# Task:
Retype the records in full, exactly as they stand.

Collected data entries
▼
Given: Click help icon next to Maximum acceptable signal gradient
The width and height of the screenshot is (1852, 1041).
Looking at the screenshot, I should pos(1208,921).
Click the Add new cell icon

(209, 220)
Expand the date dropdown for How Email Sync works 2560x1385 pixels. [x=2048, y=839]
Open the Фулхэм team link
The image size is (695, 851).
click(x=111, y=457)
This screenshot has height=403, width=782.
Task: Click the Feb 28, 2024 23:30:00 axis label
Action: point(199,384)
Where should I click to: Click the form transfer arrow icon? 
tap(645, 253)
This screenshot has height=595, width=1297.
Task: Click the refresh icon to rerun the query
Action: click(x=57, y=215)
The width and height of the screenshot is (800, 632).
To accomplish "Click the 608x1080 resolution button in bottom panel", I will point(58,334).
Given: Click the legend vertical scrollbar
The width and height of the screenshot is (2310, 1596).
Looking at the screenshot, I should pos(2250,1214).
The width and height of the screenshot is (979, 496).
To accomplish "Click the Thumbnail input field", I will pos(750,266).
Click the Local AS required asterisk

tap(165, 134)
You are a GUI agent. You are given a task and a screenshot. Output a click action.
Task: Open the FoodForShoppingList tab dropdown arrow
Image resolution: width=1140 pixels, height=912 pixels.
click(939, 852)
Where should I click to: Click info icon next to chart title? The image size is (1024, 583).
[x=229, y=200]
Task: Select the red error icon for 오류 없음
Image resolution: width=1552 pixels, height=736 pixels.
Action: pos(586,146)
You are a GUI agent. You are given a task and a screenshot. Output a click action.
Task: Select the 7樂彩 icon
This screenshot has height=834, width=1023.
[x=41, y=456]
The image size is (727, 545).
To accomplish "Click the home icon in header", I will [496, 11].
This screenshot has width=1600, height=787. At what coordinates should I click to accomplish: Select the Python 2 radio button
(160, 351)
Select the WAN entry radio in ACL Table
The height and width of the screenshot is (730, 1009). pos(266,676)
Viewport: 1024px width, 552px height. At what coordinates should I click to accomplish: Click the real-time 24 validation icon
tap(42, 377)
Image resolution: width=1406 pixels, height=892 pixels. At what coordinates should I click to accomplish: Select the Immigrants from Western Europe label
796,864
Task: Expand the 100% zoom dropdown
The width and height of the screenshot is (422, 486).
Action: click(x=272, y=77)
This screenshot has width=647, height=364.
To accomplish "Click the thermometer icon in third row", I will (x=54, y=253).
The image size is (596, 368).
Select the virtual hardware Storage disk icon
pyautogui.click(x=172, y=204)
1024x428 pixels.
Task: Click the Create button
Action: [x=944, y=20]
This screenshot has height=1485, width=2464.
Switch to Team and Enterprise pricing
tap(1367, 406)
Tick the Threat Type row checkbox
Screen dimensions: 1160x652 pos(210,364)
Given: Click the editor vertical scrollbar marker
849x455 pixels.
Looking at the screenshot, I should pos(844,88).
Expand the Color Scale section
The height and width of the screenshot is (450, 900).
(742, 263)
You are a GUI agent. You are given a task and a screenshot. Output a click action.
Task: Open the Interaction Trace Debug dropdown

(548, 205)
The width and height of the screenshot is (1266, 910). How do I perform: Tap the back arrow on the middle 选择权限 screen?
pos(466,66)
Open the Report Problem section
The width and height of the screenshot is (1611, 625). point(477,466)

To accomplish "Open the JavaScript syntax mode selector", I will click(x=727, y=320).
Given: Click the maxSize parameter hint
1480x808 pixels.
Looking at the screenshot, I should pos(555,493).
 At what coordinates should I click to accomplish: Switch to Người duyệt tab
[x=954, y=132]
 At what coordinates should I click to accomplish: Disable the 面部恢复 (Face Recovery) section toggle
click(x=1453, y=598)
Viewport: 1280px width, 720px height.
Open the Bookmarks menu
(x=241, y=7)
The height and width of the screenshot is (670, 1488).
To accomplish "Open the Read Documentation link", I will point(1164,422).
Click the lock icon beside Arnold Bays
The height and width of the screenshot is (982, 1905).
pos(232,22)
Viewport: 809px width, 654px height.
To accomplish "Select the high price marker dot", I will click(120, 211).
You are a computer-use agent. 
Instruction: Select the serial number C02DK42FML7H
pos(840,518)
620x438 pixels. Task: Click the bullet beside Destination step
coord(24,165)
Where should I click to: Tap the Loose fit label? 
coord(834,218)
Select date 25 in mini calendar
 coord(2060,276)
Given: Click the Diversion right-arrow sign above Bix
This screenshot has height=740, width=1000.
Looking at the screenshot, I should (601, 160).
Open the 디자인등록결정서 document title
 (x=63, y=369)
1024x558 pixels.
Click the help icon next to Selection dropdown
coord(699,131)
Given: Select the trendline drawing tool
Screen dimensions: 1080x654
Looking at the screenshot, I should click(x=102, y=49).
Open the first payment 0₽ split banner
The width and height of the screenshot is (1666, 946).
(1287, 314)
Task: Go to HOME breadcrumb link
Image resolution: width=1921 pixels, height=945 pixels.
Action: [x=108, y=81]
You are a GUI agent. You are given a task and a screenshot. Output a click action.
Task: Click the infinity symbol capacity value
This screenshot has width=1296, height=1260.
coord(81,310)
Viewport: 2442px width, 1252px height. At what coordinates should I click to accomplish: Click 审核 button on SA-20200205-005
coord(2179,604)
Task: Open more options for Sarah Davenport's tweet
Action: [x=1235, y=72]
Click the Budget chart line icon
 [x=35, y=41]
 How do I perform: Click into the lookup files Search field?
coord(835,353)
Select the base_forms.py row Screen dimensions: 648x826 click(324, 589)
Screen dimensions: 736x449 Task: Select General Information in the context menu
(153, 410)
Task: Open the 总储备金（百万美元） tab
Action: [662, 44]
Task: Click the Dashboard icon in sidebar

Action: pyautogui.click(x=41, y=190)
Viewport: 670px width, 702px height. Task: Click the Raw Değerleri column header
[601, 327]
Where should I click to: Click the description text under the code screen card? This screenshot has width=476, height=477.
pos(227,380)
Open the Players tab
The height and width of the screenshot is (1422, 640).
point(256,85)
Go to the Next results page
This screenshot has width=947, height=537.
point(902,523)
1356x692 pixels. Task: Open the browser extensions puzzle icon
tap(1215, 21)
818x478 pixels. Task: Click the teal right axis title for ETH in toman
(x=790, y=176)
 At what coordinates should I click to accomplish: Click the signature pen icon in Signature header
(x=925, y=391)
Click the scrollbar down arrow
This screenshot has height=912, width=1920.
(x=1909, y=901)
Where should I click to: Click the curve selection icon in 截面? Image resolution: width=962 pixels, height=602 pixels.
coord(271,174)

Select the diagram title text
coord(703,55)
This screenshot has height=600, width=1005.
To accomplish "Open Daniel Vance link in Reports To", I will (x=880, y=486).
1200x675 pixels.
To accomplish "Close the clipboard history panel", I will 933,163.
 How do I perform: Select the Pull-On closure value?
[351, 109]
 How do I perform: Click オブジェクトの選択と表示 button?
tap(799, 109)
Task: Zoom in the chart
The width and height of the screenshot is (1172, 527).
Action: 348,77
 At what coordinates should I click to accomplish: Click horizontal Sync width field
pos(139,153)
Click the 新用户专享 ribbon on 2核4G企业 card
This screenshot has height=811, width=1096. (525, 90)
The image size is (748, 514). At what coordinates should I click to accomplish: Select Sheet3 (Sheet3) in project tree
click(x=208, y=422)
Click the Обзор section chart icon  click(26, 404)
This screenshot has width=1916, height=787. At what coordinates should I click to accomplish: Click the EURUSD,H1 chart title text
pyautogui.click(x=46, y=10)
▲
# Answer to this task:
Given: Click help icon next to Maximum acceptable signal gradient
The width and height of the screenshot is (1852, 1041).
Looking at the screenshot, I should pos(1208,921).
Click the Add new cell icon

(209, 220)
Expand the date dropdown for How Email Sync works 2560x1385 pixels. [x=2048, y=839]
Open the Фулхэм team link
The image size is (695, 851).
click(x=111, y=457)
This screenshot has height=403, width=782.
Task: Click the Feb 28, 2024 23:30:00 axis label
Action: point(199,384)
Where should I click to: Click the form transfer arrow icon? 
tap(645, 253)
This screenshot has height=595, width=1297.
Task: Click the refresh icon to rerun the query
Action: click(x=57, y=215)
The width and height of the screenshot is (800, 632).
To accomplish "Click the 608x1080 resolution button in bottom panel", I will point(58,334).
Given: Click the legend vertical scrollbar
The width and height of the screenshot is (2310, 1596).
Looking at the screenshot, I should pos(2250,1214).
The width and height of the screenshot is (979, 496).
To accomplish "Click the Thumbnail input field", I will pos(750,266).
Click the Local AS required asterisk

tap(165, 134)
You are a GUI agent. You are given a task and a screenshot. Output a click action.
Task: Open the FoodForShoppingList tab dropdown arrow
Image resolution: width=1140 pixels, height=912 pixels.
click(939, 852)
Where should I click to: Click info icon next to chart title? The image size is (1024, 583).
[x=229, y=200]
Task: Select the red error icon for 오류 없음
Image resolution: width=1552 pixels, height=736 pixels.
Action: pos(586,146)
You are a GUI agent. You are given a task and a screenshot. Output a click action.
Task: Select the 7樂彩 icon
This screenshot has height=834, width=1023.
[x=41, y=456]
The image size is (727, 545).
To accomplish "Click the home icon in header", I will [496, 11].
This screenshot has width=1600, height=787. At what coordinates should I click to accomplish: Select the Python 2 radio button
(160, 351)
Select the WAN entry radio in ACL Table
The height and width of the screenshot is (730, 1009). pos(266,676)
Viewport: 1024px width, 552px height. At what coordinates should I click to accomplish: Click the real-time 24 validation icon
tap(42, 377)
Image resolution: width=1406 pixels, height=892 pixels. At what coordinates should I click to accomplish: Select the Immigrants from Western Europe label
796,864
Task: Expand the 100% zoom dropdown
The width and height of the screenshot is (422, 486).
Action: click(x=272, y=77)
This screenshot has width=647, height=364.
To accomplish "Click the thermometer icon in third row", I will (x=54, y=253).
The image size is (596, 368).
Select the virtual hardware Storage disk icon
pyautogui.click(x=172, y=204)
1024x428 pixels.
Task: Click the Create button
Action: [x=944, y=20]
This screenshot has height=1485, width=2464.
Switch to Team and Enterprise pricing
tap(1367, 406)
Tick the Threat Type row checkbox
Screen dimensions: 1160x652 pos(210,364)
Given: Click the editor vertical scrollbar marker
849x455 pixels.
Looking at the screenshot, I should pos(844,88).
Expand the Color Scale section
The height and width of the screenshot is (450, 900).
(742, 263)
You are a GUI agent. You are given a task and a screenshot. Output a click action.
Task: Open the Interaction Trace Debug dropdown

(548, 205)
The width and height of the screenshot is (1266, 910). How do I perform: Tap the back arrow on the middle 选择权限 screen?
pos(466,66)
Open the Report Problem section
The width and height of the screenshot is (1611, 625). point(477,466)

To accomplish "Open the JavaScript syntax mode selector", I will click(x=727, y=320).
Given: Click the maxSize parameter hint
1480x808 pixels.
Looking at the screenshot, I should pos(555,493).
 At what coordinates should I click to accomplish: Switch to Người duyệt tab
[x=954, y=132]
 At what coordinates should I click to accomplish: Disable the 面部恢复 (Face Recovery) section toggle
click(x=1453, y=598)
Viewport: 1280px width, 720px height.
Open the Bookmarks menu
(x=241, y=7)
The height and width of the screenshot is (670, 1488).
To accomplish "Open the Read Documentation link", I will point(1164,422).
Click the lock icon beside Arnold Bays
The height and width of the screenshot is (982, 1905).
pos(232,22)
Viewport: 809px width, 654px height.
To accomplish "Select the high price marker dot", I will click(120, 211).
You are a computer-use agent. 
Instruction: Select the serial number C02DK42FML7H
pos(840,518)
620x438 pixels. Task: Click the bullet beside Destination step
coord(24,165)
Where should I click to: Tap the Loose fit label? 
coord(834,218)
Select date 25 in mini calendar
 coord(2060,276)
Given: Click the Diversion right-arrow sign above Bix
This screenshot has height=740, width=1000.
Looking at the screenshot, I should (601, 160).
Open the 디자인등록결정서 document title
 (x=63, y=369)
1024x558 pixels.
Click the help icon next to Selection dropdown
coord(699,131)
Given: Select the trendline drawing tool
Screen dimensions: 1080x654
Looking at the screenshot, I should click(x=102, y=49).
Open the first payment 0₽ split banner
The width and height of the screenshot is (1666, 946).
(1287, 314)
Task: Go to HOME breadcrumb link
Image resolution: width=1921 pixels, height=945 pixels.
Action: [x=108, y=81]
You are a GUI agent. You are given a task and a screenshot. Output a click action.
Task: Click the infinity symbol capacity value
This screenshot has width=1296, height=1260.
coord(81,310)
Viewport: 2442px width, 1252px height. At what coordinates should I click to accomplish: Click 审核 button on SA-20200205-005
coord(2179,604)
Task: Open more options for Sarah Davenport's tweet
Action: [x=1235, y=72]
Click the Budget chart line icon
 [x=35, y=41]
 How do I perform: Click into the lookup files Search field?
coord(835,353)
Select the base_forms.py row Screen dimensions: 648x826 click(324, 589)
Screen dimensions: 736x449 Task: Select General Information in the context menu
(153, 410)
Task: Open the 总储备金（百万美元） tab
Action: [662, 44]
Task: Click the Dashboard icon in sidebar

Action: pyautogui.click(x=41, y=190)
Viewport: 670px width, 702px height. Task: Click the Raw Değerleri column header
[601, 327]
Where should I click to: Click the description text under the code screen card? This screenshot has width=476, height=477.
pos(227,380)
Open the Players tab
The height and width of the screenshot is (1422, 640).
point(256,85)
Go to the Next results page
This screenshot has width=947, height=537.
point(902,523)
1356x692 pixels. Task: Open the browser extensions puzzle icon
tap(1215, 21)
818x478 pixels. Task: Click the teal right axis title for ETH in toman
(x=790, y=176)
 At what coordinates should I click to accomplish: Click the signature pen icon in Signature header
(x=925, y=391)
Click the scrollbar down arrow
This screenshot has height=912, width=1920.
(x=1909, y=901)
Where should I click to: Click the curve selection icon in 截面? Image resolution: width=962 pixels, height=602 pixels.
coord(271,174)

Select the diagram title text
coord(703,55)
This screenshot has height=600, width=1005.
To accomplish "Open Daniel Vance link in Reports To", I will (x=880, y=486).
1200x675 pixels.
To accomplish "Close the clipboard history panel", I will 933,163.
 How do I perform: Select the Pull-On closure value?
[351, 109]
 How do I perform: Click オブジェクトの選択と表示 button?
tap(799, 109)
Task: Zoom in the chart
The width and height of the screenshot is (1172, 527).
Action: 348,77
 At what coordinates should I click to accomplish: Click horizontal Sync width field
pos(139,153)
Click the 新用户专享 ribbon on 2核4G企业 card
This screenshot has height=811, width=1096. (525, 90)
The image size is (748, 514). At what coordinates should I click to accomplish: Select Sheet3 (Sheet3) in project tree
click(x=208, y=422)
Click the Обзор section chart icon  click(26, 404)
This screenshot has width=1916, height=787. At what coordinates should I click to accomplish: Click the EURUSD,H1 chart title text
pyautogui.click(x=46, y=10)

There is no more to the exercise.